▸ **EXERCISE REQUIREMENTS**: Copy out every one of the following records word for word, changing nothing.

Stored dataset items
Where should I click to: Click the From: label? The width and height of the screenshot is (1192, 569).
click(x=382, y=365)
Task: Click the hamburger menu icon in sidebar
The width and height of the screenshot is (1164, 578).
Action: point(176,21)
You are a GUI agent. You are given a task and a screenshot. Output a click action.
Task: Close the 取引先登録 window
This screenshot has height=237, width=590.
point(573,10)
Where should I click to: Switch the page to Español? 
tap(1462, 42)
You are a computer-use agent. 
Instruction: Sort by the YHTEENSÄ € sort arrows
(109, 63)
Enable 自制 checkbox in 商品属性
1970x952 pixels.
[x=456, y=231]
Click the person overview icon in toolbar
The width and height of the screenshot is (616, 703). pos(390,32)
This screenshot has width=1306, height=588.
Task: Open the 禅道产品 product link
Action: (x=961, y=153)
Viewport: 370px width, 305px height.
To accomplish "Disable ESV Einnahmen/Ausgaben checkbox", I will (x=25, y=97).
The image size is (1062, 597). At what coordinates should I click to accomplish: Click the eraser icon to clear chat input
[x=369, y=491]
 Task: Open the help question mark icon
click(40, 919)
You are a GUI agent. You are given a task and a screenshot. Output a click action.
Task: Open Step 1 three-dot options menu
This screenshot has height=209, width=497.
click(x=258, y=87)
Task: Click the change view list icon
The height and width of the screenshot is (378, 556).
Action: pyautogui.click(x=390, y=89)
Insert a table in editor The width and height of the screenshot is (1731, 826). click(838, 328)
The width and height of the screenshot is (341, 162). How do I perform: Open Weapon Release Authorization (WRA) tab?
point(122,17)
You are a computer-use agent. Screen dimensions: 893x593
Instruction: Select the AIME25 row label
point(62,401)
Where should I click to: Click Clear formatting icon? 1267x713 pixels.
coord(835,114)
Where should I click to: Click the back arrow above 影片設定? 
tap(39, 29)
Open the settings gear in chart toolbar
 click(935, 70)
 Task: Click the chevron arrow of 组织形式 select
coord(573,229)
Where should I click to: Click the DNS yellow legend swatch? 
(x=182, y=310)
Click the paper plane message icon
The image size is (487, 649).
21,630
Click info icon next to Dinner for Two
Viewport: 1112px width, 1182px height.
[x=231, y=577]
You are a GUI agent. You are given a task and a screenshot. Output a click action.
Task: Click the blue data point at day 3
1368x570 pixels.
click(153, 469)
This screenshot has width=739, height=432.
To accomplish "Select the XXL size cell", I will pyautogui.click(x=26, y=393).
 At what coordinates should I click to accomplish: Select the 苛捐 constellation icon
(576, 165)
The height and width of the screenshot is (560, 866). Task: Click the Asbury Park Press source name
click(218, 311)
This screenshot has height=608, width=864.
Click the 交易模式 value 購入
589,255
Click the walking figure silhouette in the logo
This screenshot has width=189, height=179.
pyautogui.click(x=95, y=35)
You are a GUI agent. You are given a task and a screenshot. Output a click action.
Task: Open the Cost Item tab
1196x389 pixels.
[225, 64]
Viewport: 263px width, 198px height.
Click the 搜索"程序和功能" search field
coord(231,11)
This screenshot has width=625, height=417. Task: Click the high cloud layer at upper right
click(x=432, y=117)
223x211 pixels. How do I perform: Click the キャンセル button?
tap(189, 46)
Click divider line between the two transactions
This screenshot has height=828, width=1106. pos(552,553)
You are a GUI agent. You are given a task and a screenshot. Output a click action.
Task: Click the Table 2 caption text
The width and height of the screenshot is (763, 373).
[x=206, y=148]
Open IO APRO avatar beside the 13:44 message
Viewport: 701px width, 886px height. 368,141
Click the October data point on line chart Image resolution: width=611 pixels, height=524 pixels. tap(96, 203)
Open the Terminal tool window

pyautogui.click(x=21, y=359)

▸ **SOLUTION FOR THIS EXERCISE**:
Where should I click to: Click the From: label? The width and height of the screenshot is (1192, 569).
click(x=382, y=365)
Task: Click the hamburger menu icon in sidebar
The width and height of the screenshot is (1164, 578).
Action: point(176,21)
You are a GUI agent. You are given a task and a screenshot. Output a click action.
Task: Close the 取引先登録 window
This screenshot has height=237, width=590.
point(573,10)
Where should I click to: Switch the page to Español? 
tap(1462, 42)
You are a computer-use agent. 
Instruction: Sort by the YHTEENSÄ € sort arrows
(109, 63)
Enable 自制 checkbox in 商品属性
1970x952 pixels.
[x=456, y=231]
Click the person overview icon in toolbar
The width and height of the screenshot is (616, 703). pos(390,32)
This screenshot has width=1306, height=588.
Task: Open the 禅道产品 product link
Action: (x=961, y=153)
Viewport: 370px width, 305px height.
To accomplish "Disable ESV Einnahmen/Ausgaben checkbox", I will (x=25, y=97).
The image size is (1062, 597). At what coordinates should I click to accomplish: Click the eraser icon to clear chat input
[x=369, y=491]
 Task: Open the help question mark icon
click(40, 919)
You are a GUI agent. You are given a task and a screenshot. Output a click action.
Task: Open Step 1 three-dot options menu
This screenshot has height=209, width=497.
click(x=258, y=87)
Task: Click the change view list icon
The height and width of the screenshot is (378, 556).
Action: pyautogui.click(x=390, y=89)
Insert a table in editor The width and height of the screenshot is (1731, 826). click(838, 328)
The width and height of the screenshot is (341, 162). How do I perform: Open Weapon Release Authorization (WRA) tab?
point(122,17)
You are a computer-use agent. Screen dimensions: 893x593
Instruction: Select the AIME25 row label
point(62,401)
Where should I click to: Click Clear formatting icon? 1267x713 pixels.
coord(835,114)
Where should I click to: Click the back arrow above 影片設定? 
tap(39, 29)
Open the settings gear in chart toolbar
 click(935, 70)
 Task: Click the chevron arrow of 组织形式 select
coord(573,229)
Where should I click to: Click the DNS yellow legend swatch? 
(x=182, y=310)
Click the paper plane message icon
The image size is (487, 649).
21,630
Click info icon next to Dinner for Two
Viewport: 1112px width, 1182px height.
[x=231, y=577]
You are a GUI agent. You are given a task and a screenshot. Output a click action.
Task: Click the blue data point at day 3
1368x570 pixels.
click(153, 469)
This screenshot has width=739, height=432.
To accomplish "Select the XXL size cell", I will pyautogui.click(x=26, y=393).
 At what coordinates should I click to accomplish: Select the 苛捐 constellation icon
(576, 165)
The height and width of the screenshot is (560, 866). Task: Click the Asbury Park Press source name
click(218, 311)
This screenshot has height=608, width=864.
Click the 交易模式 value 購入
589,255
Click the walking figure silhouette in the logo
This screenshot has width=189, height=179.
pyautogui.click(x=95, y=35)
You are a GUI agent. You are given a task and a screenshot. Output a click action.
Task: Open the Cost Item tab
1196x389 pixels.
[225, 64]
Viewport: 263px width, 198px height.
Click the 搜索"程序和功能" search field
coord(231,11)
This screenshot has width=625, height=417. Task: Click the high cloud layer at upper right
click(x=432, y=117)
223x211 pixels. How do I perform: Click the キャンセル button?
tap(189, 46)
Click divider line between the two transactions
This screenshot has height=828, width=1106. pos(552,553)
You are a GUI agent. You are given a task and a screenshot. Output a click action.
Task: Click the Table 2 caption text
The width and height of the screenshot is (763, 373).
[x=206, y=148]
Open IO APRO avatar beside the 13:44 message
Viewport: 701px width, 886px height. 368,141
Click the October data point on line chart Image resolution: width=611 pixels, height=524 pixels. tap(96, 203)
Open the Terminal tool window

pyautogui.click(x=21, y=359)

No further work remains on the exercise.